### Requirement
Among the lines of the records, find all that carry the word "will" and copy them.

### Entries shown
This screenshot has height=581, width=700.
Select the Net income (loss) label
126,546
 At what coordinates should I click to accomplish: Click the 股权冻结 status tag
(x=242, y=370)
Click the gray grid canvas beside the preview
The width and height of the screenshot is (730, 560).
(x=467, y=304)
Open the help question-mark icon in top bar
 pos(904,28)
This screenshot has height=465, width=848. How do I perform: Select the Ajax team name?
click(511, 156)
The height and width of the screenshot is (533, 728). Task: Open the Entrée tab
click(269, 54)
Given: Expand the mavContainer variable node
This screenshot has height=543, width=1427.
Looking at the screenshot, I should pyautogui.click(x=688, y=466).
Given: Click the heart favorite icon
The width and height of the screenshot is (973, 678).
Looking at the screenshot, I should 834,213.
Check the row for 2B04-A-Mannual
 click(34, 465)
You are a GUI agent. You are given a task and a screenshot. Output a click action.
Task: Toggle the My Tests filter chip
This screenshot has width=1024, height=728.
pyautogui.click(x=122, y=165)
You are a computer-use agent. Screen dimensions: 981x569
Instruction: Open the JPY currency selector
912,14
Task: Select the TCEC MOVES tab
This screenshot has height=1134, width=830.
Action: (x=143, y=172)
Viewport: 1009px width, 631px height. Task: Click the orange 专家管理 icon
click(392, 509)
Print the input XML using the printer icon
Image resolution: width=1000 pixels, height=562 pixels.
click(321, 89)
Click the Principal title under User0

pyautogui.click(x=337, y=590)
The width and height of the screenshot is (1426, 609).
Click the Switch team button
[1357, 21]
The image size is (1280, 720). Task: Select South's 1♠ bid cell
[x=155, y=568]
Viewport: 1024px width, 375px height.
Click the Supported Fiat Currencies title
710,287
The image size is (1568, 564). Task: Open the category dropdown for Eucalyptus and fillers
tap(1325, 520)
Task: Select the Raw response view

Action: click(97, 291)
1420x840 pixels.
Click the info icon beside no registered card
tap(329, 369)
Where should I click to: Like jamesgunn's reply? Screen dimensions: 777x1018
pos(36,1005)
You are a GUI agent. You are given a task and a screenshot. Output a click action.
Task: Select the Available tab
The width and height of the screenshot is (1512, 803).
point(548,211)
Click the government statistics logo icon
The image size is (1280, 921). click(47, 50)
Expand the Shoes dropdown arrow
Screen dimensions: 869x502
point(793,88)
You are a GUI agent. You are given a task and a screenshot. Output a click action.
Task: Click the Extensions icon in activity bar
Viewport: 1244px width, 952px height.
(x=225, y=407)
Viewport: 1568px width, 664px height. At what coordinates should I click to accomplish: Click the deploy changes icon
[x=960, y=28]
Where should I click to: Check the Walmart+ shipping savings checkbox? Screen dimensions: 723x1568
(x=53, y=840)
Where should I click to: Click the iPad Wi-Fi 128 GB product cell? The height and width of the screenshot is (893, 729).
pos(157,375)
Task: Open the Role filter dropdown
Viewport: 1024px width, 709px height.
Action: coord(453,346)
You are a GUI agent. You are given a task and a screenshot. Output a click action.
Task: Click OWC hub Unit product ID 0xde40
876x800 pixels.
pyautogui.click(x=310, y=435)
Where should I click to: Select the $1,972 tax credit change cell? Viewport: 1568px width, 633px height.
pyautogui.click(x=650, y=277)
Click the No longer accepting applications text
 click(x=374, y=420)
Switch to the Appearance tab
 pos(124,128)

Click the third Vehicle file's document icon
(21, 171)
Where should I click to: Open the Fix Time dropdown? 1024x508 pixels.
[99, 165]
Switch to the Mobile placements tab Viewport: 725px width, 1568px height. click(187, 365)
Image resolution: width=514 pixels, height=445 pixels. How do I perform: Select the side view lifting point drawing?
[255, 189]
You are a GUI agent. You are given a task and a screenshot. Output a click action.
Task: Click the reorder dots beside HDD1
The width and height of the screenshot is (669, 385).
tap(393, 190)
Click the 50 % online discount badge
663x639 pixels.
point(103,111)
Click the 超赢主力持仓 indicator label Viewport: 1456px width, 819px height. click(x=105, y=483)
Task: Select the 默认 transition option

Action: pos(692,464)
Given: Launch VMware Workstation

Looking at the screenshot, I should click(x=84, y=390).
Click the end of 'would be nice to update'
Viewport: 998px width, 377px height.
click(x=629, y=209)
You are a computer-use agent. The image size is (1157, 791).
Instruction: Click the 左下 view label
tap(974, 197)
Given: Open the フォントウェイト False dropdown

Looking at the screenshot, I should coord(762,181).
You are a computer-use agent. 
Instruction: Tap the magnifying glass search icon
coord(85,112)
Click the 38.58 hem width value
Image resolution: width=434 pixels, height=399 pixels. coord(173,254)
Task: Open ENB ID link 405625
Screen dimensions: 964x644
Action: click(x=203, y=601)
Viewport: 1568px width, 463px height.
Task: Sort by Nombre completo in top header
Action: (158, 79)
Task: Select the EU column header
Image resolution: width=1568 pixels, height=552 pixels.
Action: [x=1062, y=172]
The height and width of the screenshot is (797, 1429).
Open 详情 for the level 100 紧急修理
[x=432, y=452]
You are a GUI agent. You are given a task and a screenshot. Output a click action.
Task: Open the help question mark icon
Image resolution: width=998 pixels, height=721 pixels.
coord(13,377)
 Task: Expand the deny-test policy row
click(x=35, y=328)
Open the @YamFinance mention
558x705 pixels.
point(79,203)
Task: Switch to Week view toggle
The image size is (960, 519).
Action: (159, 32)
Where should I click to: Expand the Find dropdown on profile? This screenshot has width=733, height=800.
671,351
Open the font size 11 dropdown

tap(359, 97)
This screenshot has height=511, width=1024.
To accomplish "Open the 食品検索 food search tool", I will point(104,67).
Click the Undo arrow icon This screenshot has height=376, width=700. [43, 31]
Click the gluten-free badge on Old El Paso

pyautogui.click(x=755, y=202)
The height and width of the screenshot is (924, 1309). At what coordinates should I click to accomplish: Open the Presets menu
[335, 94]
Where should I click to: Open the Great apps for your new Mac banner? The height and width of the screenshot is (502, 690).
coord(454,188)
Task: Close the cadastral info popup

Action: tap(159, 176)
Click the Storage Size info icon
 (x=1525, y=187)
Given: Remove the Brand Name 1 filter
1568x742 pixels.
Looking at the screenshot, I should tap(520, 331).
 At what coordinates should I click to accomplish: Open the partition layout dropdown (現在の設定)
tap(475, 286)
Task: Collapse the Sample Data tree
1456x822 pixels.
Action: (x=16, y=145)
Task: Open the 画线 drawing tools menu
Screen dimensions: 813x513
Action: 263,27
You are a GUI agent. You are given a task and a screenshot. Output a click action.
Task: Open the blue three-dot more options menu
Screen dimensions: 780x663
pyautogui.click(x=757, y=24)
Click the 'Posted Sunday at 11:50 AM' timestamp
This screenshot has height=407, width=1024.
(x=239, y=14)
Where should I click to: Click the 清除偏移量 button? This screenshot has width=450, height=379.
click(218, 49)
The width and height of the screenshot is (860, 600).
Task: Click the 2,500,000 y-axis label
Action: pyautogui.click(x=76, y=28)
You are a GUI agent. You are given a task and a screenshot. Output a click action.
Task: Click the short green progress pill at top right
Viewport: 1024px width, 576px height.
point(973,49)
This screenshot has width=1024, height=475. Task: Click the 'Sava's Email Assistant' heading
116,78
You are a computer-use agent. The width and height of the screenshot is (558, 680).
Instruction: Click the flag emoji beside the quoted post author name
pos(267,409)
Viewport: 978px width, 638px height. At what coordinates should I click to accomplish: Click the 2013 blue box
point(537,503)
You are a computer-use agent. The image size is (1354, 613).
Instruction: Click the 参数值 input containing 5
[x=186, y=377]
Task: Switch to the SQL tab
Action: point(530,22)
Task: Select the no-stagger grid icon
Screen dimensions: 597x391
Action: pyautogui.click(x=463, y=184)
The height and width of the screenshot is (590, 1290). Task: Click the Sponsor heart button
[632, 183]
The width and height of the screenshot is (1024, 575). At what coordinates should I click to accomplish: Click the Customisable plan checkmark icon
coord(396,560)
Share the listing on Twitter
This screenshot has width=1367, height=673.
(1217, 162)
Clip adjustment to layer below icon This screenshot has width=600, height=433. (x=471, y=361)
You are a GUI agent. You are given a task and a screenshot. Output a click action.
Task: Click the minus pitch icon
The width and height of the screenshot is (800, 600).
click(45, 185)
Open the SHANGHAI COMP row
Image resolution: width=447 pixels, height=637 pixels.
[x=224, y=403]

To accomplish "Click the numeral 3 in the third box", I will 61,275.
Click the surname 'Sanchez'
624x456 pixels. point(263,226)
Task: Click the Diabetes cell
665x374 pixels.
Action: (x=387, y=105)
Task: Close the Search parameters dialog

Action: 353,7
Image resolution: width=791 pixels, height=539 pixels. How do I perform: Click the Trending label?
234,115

### Solution to the exercise
To accomplish "Open the 食品検索 food search tool", I will point(104,67).
To accomplish "Click the numeral 3 in the third box", I will 61,275.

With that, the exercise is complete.